◆ What you will do ◆
Work out how many lines of the data below hold the string "agent". Answer with that number alone.

◆ Given entries ◆
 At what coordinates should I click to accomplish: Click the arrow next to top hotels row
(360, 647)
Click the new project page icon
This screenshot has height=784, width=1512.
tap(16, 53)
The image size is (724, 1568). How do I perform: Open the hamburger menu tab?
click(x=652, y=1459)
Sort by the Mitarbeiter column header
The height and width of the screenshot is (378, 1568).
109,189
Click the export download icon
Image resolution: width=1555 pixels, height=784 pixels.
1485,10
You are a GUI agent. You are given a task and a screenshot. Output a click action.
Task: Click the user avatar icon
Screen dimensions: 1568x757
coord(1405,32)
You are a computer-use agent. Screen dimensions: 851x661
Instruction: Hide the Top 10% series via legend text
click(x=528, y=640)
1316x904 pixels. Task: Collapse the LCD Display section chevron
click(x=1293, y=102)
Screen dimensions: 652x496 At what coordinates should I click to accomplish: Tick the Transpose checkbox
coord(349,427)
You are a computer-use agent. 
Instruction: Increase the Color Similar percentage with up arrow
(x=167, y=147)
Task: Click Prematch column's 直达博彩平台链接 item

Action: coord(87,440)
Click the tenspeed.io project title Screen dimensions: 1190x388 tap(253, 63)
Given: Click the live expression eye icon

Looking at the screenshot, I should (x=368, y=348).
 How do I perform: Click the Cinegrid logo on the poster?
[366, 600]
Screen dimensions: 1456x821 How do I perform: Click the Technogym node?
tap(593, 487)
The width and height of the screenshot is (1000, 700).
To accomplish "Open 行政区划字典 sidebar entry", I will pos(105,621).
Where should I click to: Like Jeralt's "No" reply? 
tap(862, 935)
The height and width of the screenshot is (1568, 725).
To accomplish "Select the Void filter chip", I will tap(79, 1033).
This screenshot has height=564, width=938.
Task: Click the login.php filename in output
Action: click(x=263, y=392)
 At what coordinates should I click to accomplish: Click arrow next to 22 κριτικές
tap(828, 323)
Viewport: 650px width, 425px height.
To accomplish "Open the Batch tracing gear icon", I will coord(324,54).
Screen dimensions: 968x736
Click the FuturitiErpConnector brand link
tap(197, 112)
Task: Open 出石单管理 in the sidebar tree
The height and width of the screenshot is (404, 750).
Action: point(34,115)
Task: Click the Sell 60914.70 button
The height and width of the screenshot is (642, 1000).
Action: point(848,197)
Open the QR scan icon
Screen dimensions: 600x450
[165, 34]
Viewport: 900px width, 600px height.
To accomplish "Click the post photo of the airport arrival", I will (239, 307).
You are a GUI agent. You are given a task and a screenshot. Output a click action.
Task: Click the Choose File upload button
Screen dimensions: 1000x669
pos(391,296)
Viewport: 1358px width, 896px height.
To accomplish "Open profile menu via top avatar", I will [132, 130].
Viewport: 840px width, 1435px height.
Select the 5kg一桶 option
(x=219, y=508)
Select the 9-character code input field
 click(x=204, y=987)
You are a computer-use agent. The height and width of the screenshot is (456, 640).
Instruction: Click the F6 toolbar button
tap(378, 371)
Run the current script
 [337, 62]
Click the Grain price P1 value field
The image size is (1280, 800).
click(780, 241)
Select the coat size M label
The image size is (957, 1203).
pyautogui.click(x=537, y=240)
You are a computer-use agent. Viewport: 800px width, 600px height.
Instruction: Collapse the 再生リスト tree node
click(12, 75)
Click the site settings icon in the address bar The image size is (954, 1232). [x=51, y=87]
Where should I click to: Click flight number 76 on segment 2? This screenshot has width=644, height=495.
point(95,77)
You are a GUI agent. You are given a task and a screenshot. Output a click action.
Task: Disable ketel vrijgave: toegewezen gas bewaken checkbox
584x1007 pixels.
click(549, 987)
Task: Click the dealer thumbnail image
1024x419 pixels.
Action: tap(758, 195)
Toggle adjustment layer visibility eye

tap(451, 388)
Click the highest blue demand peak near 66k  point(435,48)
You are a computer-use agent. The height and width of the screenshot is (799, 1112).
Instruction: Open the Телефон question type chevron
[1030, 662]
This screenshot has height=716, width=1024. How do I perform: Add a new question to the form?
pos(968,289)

◆ Worked solution ◆
8